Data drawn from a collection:
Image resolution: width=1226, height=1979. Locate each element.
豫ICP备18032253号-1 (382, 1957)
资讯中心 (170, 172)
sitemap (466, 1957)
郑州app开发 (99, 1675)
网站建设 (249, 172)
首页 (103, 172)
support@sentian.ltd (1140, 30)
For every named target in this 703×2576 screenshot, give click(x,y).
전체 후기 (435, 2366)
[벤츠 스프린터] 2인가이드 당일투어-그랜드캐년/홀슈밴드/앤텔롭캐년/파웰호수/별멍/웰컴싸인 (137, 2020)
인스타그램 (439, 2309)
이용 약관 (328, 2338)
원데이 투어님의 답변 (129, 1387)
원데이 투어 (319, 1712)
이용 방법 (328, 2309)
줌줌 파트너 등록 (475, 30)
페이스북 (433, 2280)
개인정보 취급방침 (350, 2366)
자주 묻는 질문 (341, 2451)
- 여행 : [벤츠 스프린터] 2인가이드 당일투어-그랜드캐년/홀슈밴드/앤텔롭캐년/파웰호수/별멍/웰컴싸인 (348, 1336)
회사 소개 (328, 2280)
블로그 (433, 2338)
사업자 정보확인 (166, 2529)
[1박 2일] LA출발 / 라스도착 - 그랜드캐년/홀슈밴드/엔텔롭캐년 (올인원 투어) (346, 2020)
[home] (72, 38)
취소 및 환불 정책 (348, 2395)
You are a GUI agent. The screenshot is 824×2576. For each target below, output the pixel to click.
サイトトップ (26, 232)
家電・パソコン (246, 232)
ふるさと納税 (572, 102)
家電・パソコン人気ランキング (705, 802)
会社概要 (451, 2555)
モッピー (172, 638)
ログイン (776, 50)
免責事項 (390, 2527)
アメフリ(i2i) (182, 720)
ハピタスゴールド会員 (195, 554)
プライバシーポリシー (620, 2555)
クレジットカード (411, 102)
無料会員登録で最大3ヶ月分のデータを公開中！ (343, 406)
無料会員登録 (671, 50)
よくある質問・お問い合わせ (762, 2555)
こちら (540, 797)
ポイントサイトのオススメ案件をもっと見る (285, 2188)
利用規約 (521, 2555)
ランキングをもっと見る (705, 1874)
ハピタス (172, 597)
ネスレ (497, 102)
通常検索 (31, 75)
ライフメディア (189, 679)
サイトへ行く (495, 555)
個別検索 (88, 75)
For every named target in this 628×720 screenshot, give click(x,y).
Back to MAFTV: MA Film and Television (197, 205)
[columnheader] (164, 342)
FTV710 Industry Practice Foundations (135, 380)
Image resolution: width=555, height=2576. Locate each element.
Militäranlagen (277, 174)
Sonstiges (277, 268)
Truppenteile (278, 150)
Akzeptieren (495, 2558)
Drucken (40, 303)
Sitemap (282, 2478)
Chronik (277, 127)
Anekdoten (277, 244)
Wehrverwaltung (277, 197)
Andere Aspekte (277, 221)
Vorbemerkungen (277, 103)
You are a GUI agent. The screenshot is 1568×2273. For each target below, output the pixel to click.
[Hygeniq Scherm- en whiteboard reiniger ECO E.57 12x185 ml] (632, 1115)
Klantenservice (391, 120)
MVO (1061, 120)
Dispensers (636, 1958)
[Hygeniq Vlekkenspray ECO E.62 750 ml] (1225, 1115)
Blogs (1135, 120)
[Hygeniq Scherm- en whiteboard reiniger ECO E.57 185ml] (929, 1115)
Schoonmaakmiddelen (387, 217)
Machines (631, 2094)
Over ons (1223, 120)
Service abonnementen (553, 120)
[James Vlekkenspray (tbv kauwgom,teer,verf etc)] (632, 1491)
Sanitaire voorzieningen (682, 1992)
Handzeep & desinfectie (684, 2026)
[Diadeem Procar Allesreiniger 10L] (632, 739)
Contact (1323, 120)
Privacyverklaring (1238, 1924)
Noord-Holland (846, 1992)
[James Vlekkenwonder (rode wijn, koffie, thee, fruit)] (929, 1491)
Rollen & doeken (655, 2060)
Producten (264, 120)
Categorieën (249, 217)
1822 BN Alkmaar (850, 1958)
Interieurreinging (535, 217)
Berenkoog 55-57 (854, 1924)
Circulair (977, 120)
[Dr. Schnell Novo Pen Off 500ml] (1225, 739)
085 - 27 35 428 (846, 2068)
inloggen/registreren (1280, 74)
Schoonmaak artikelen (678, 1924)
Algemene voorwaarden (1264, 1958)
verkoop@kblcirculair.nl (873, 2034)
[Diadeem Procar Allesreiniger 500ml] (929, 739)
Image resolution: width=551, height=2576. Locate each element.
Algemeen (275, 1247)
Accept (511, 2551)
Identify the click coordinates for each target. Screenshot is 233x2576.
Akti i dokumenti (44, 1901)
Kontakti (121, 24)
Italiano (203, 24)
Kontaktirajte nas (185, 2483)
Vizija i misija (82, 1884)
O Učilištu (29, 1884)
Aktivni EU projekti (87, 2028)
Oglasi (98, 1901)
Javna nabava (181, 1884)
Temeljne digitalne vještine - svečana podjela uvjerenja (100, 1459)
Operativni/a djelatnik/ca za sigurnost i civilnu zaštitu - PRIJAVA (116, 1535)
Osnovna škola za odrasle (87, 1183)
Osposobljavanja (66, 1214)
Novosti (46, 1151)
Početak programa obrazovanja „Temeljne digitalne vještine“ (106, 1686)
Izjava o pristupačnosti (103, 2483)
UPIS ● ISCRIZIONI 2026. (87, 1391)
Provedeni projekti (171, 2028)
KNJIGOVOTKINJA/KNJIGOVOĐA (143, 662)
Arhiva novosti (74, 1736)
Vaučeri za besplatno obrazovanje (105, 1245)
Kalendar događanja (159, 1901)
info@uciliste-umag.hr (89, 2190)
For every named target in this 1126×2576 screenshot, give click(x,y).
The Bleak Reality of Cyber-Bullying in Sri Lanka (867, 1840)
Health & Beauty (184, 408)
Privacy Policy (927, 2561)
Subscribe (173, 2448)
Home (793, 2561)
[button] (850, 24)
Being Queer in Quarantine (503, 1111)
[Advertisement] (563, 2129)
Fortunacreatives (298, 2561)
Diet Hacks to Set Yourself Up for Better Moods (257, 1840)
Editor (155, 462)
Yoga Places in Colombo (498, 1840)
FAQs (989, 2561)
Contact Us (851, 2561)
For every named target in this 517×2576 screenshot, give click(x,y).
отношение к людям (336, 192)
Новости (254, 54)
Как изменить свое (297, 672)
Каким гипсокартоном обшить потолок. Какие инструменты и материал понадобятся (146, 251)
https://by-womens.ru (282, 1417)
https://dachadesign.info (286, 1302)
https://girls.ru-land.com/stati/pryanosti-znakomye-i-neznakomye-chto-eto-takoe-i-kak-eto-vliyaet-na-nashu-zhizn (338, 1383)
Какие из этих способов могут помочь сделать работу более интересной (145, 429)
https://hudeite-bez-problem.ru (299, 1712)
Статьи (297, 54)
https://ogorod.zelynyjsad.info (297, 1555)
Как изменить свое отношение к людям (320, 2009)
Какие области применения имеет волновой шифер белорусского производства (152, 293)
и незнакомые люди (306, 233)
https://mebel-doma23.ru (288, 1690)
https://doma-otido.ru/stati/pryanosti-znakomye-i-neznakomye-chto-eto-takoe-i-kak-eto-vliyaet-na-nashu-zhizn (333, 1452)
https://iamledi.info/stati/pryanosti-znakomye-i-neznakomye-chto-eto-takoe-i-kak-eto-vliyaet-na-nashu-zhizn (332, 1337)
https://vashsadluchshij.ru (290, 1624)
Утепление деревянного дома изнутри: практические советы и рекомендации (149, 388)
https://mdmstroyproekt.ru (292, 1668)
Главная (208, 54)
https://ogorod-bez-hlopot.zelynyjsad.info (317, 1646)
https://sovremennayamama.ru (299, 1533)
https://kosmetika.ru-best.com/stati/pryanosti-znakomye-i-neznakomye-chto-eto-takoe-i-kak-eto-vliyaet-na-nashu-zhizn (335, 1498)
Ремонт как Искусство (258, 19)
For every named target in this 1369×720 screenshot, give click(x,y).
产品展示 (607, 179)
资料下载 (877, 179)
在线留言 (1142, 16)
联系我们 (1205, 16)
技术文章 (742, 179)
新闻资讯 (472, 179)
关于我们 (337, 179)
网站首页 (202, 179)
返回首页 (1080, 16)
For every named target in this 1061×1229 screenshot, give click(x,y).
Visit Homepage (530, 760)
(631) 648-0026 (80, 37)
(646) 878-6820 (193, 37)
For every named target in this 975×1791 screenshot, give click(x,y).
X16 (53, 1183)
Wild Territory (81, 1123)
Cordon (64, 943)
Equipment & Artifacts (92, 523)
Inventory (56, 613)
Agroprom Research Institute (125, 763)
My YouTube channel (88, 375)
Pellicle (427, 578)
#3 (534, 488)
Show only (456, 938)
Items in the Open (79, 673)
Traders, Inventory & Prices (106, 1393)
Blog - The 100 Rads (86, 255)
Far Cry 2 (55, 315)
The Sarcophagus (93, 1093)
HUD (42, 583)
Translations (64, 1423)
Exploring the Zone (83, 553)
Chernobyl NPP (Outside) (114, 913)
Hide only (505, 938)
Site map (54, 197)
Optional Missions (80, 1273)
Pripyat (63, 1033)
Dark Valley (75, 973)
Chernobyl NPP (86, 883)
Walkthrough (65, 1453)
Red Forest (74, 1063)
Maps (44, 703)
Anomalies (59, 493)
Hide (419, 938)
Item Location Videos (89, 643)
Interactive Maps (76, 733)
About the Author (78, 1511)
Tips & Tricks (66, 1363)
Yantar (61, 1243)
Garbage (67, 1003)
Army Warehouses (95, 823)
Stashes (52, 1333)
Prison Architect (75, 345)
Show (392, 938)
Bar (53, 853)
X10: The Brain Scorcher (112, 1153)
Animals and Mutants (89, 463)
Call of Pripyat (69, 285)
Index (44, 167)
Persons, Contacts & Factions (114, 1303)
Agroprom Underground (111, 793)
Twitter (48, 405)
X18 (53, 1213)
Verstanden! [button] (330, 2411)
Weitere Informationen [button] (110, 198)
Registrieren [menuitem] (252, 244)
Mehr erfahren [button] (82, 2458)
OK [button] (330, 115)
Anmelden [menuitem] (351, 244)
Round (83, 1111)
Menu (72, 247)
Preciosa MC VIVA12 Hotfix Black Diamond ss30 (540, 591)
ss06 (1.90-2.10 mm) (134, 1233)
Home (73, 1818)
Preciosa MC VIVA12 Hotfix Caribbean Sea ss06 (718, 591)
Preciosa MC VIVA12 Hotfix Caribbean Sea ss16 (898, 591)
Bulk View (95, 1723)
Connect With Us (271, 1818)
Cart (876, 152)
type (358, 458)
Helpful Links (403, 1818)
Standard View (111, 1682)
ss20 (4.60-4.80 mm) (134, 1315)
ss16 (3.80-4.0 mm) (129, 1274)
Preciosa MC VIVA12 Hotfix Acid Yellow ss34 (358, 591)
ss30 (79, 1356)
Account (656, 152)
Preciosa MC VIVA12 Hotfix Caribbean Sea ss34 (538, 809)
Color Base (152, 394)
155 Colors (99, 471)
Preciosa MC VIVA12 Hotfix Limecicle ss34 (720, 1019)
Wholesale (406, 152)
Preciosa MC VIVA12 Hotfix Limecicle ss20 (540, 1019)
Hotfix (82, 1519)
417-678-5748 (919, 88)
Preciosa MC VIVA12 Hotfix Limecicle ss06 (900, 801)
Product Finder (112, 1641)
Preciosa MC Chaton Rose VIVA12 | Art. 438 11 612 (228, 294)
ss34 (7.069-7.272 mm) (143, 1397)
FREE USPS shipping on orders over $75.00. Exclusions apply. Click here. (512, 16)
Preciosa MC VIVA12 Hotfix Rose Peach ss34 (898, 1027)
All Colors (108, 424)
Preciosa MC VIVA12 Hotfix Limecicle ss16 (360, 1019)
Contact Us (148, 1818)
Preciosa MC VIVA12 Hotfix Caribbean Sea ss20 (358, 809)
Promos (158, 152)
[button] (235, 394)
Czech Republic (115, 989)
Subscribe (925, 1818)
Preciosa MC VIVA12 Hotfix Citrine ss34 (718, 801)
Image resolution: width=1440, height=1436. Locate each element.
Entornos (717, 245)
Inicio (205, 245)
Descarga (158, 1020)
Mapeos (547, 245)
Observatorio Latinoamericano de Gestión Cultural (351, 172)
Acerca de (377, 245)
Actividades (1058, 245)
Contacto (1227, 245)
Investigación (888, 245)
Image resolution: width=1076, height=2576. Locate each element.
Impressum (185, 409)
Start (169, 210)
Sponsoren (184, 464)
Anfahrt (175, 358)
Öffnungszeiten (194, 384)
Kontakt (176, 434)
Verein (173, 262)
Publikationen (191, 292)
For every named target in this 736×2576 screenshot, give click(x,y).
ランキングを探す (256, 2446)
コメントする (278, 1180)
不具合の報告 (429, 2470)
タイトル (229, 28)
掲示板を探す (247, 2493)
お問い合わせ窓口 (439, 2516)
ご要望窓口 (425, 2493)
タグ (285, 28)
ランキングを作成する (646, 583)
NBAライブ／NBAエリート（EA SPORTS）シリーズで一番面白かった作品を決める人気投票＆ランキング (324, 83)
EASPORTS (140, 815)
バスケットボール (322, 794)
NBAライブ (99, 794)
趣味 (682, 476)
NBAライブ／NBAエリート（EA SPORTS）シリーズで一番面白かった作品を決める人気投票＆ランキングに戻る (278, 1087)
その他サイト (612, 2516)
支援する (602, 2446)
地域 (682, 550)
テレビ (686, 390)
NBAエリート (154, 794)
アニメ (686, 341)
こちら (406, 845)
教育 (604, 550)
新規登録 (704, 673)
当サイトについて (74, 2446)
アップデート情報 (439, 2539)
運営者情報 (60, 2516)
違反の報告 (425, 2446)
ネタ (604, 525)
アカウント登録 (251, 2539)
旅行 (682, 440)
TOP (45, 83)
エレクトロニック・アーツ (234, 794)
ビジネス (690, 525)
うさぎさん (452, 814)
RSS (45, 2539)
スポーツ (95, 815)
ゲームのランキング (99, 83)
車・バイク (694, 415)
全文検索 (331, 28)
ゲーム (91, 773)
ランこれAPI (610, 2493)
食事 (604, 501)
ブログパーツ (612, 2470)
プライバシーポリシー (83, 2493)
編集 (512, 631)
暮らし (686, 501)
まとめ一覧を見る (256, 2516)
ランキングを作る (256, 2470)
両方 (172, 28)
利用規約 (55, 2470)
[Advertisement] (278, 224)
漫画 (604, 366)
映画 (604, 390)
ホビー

Set task. Reproduce the records above exactly, from the start of the records through the line containing "인스타그램 (439, 2309)", with both of those ends included.

Task result.
Image resolution: width=1226, height=1979. Locate each element.
豫ICP备18032253号-1 (382, 1957)
资讯中心 (170, 172)
sitemap (466, 1957)
郑州app开发 (99, 1675)
网站建设 (249, 172)
首页 (103, 172)
support@sentian.ltd (1140, 30)
For every named target in this 703×2576 screenshot, give click(x,y).
전체 후기 (435, 2366)
[벤츠 스프린터] 2인가이드 당일투어-그랜드캐년/홀슈밴드/앤텔롭캐년/파웰호수/별멍/웰컴싸인 (137, 2020)
인스타그램 (439, 2309)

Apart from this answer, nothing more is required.